The stock market's recent turbulence has again raised doubts about the economy's growth potential. The immediate concern is that rising interest rates around the world will undermine economic growth. But there's a more insidious problem, one that is restraining growth and that could get worse still if the stock market stumbles again. Pension paranoia threatens to become self-fulfilling by holding back corporate investment.

The demographics of the looming pension problem have been known for years. As the UK population ages, the burden of paying pensions is set to grow. But it was not until the stock markets took a dive earlier in the decade that this problem hit the headlines. Pension funds that enjoyed the stock market boom times of the 1990s suddenly found themselves in deficit. Coupled with corporate fears for long-term growth, this raised concerns about how pension liabilities would be met.

Lots of solutions to this problem are being hotly debated. They include reducing pensions, raising retirement ages, increasing labour force participation or offering incentives to encourage savings. Each pose substantial practical and political difficulties.

However, one factor that tends to be overlooked in the pension debate is that the prospective shortfall in accumulated savings can be addressed through stronger economic growth. This would both add to the pool of savings and increase the rate of return on those savings.

Achieving stronger economic growth is easier said than done. But it remains the single biggest factor that will determine whether or not we can fund the pensions of our ageing population.

This should turn our attention to the flipside of savings: investment. Investment is crucial to long-term growth. Faster economic growth allows income, and therefore savings, to grow faster too. Thus a short-term investment shortage will surely create a long-term growth, and hence savings, problem.

The danger is that worries about a potential savings shortage may become self-fulfilling if they discourage investment.
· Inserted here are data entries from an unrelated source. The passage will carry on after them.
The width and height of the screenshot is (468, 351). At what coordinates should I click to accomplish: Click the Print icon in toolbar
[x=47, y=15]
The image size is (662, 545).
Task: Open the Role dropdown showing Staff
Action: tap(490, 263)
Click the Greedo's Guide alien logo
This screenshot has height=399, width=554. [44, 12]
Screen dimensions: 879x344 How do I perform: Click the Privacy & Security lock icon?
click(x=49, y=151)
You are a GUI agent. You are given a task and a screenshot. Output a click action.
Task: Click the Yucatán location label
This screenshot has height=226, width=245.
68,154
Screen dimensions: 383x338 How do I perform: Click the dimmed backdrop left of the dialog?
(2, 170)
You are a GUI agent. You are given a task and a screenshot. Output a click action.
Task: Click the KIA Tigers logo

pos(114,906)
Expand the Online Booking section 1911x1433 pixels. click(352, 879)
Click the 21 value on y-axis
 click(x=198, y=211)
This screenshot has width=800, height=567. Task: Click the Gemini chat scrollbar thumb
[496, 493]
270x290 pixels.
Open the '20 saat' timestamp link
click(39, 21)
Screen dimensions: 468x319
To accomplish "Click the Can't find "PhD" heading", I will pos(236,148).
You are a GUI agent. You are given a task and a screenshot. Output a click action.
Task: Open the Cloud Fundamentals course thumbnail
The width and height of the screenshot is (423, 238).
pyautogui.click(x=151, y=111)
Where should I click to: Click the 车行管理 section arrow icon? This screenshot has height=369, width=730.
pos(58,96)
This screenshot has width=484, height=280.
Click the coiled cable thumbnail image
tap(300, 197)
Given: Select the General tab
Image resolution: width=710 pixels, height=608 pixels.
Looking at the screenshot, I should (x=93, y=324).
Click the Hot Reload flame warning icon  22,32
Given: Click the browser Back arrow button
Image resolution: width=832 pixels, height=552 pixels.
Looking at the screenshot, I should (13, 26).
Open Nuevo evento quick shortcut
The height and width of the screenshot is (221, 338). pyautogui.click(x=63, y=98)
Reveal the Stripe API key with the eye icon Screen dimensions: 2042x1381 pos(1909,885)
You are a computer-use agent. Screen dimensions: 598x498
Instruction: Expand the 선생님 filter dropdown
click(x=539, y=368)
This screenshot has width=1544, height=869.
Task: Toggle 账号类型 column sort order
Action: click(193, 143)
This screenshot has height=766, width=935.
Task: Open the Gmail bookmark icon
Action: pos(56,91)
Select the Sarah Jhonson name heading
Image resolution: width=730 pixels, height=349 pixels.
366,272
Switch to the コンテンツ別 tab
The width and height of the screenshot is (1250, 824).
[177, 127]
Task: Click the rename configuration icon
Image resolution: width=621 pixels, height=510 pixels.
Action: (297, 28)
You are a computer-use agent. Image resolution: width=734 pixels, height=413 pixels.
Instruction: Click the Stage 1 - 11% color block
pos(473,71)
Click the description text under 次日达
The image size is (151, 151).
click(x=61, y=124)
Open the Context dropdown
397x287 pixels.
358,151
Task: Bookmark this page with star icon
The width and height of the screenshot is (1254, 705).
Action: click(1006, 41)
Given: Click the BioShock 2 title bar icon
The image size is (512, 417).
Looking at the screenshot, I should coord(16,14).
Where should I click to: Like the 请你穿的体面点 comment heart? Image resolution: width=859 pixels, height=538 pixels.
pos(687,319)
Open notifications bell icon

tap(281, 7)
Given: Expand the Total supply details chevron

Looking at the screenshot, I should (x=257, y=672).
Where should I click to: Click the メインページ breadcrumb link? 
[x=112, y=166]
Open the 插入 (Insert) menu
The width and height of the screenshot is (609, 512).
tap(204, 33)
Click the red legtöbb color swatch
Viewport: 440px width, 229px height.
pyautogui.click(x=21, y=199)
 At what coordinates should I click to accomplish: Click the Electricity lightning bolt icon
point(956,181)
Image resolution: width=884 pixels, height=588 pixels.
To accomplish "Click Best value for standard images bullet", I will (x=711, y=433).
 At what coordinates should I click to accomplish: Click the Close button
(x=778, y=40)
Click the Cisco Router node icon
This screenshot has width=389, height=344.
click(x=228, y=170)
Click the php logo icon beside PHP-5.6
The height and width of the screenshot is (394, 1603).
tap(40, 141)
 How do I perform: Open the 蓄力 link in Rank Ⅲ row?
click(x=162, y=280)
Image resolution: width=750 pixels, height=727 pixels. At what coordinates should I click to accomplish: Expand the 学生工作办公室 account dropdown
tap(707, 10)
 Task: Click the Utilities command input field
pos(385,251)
Sadly, it is clear that concerns about prospective pension liabilities have indeed been boosting saving in the corporate sector.

Across the developed world, the revival in the growth in corporate sector capital spending has fallen well short of the growth in profitability. As a result, savings of this sector have recently exceeded its investment for the first time in more than 20 years.

This has been especially true in the UK. Non-financial corporations have more than doubled their net savings from less than £30bn in 2001, to around £68bn last year, equivalent to 5.6 per cent of GDP. It appears that the bulk of this has been devoted to shoring up company pension schemes. Although there is no official data for 2005 yet, employers' contributions to private pension schemes took off in 2002, reaching £48bn in 2004.

There can be little doubt that the stock market collapse at the start of the decade, coupled with the corporate scandals that followed, are the prime reasons for this investment shortfall. Since then, under pressure from the markets, companies have been determined to deliver genuine, sustained profits growth, while adopting a cautious approach to new investment.

Although some of the reluctance to invest in the UK could be attributed to the attractions of investing in the emerging world, even there, investment has fallen short of domestic savings. The corporate sector's reluctance to invest in the developed world, coupled with the flood of Asian savings, has tended to keep interest rates low in recent years. This, in turn, has fuelled a global boom in residential investment.

However, this is not the basis on which future growth can be built. With central banks now raising interest rates in order to head off inflation, the challenge of generating the necessary investment to fuel growth and fund future pensions will become all the greater.